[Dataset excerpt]

________________________________________

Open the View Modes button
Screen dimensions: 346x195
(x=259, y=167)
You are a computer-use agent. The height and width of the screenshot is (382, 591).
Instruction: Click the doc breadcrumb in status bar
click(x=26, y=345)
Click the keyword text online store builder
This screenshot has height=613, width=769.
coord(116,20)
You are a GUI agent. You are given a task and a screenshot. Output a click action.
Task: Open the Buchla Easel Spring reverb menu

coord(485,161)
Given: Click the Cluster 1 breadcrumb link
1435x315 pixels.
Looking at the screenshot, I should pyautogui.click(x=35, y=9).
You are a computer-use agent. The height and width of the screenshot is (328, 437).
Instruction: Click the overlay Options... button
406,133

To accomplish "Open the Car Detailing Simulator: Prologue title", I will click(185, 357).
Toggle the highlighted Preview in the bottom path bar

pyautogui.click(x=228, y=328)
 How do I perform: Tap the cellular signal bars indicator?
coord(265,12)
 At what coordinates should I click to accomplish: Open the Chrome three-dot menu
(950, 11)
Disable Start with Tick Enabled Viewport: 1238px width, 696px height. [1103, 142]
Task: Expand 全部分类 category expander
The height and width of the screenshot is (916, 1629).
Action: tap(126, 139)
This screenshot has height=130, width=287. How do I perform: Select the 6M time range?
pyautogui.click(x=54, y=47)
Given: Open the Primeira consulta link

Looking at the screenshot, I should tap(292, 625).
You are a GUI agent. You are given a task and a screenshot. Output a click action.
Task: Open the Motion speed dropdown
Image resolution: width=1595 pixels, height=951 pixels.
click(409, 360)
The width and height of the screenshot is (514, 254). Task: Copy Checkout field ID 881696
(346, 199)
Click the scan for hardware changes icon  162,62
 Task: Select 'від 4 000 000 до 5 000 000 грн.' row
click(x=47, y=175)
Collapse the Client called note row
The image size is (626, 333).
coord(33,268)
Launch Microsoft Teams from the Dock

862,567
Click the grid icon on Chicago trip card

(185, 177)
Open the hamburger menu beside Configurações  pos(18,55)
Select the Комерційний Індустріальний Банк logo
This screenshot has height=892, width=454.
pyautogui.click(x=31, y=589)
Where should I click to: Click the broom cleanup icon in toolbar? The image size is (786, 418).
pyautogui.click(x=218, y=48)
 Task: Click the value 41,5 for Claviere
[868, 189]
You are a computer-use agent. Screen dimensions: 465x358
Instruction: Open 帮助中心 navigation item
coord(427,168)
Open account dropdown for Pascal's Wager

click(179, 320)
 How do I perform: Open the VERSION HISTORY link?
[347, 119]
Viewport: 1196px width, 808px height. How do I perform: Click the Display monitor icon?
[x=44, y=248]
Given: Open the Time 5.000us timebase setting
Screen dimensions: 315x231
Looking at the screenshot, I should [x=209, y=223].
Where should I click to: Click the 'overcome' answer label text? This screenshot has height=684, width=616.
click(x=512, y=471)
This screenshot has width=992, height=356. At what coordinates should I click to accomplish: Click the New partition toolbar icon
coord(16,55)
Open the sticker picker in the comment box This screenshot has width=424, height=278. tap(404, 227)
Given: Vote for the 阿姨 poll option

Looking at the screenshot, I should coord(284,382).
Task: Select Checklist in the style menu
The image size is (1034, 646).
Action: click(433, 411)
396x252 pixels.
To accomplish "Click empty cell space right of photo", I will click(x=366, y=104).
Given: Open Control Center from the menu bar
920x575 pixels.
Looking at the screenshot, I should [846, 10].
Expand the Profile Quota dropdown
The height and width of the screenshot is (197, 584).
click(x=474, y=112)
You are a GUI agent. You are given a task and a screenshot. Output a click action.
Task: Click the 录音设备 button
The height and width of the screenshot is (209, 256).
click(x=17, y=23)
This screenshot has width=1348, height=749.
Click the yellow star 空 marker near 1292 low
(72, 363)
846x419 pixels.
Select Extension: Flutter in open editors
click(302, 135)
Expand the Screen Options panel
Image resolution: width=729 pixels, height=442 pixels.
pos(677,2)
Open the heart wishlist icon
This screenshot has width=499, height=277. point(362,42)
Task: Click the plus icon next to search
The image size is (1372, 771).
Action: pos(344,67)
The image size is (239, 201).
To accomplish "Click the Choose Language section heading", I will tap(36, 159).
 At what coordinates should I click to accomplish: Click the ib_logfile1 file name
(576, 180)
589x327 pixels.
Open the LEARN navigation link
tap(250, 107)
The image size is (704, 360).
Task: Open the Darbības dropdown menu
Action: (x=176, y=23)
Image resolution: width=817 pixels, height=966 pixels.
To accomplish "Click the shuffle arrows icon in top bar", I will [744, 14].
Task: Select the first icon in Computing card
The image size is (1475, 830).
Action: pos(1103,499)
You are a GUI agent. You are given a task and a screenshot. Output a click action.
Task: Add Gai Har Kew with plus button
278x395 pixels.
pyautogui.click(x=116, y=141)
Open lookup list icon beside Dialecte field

________________________________________

» WORK REQUIRED: Quote word for word the part of the items that opens with the line containing "Collapse the Client called note row" and closes with the line containing "pyautogui.click(x=31, y=589)".

» THE COMPLETED TASK:
Collapse the Client called note row
The image size is (626, 333).
coord(33,268)
Launch Microsoft Teams from the Dock

862,567
Click the grid icon on Chicago trip card

(185, 177)
Open the hamburger menu beside Configurações  pos(18,55)
Select the Комерційний Індустріальний Банк logo
This screenshot has height=892, width=454.
pyautogui.click(x=31, y=589)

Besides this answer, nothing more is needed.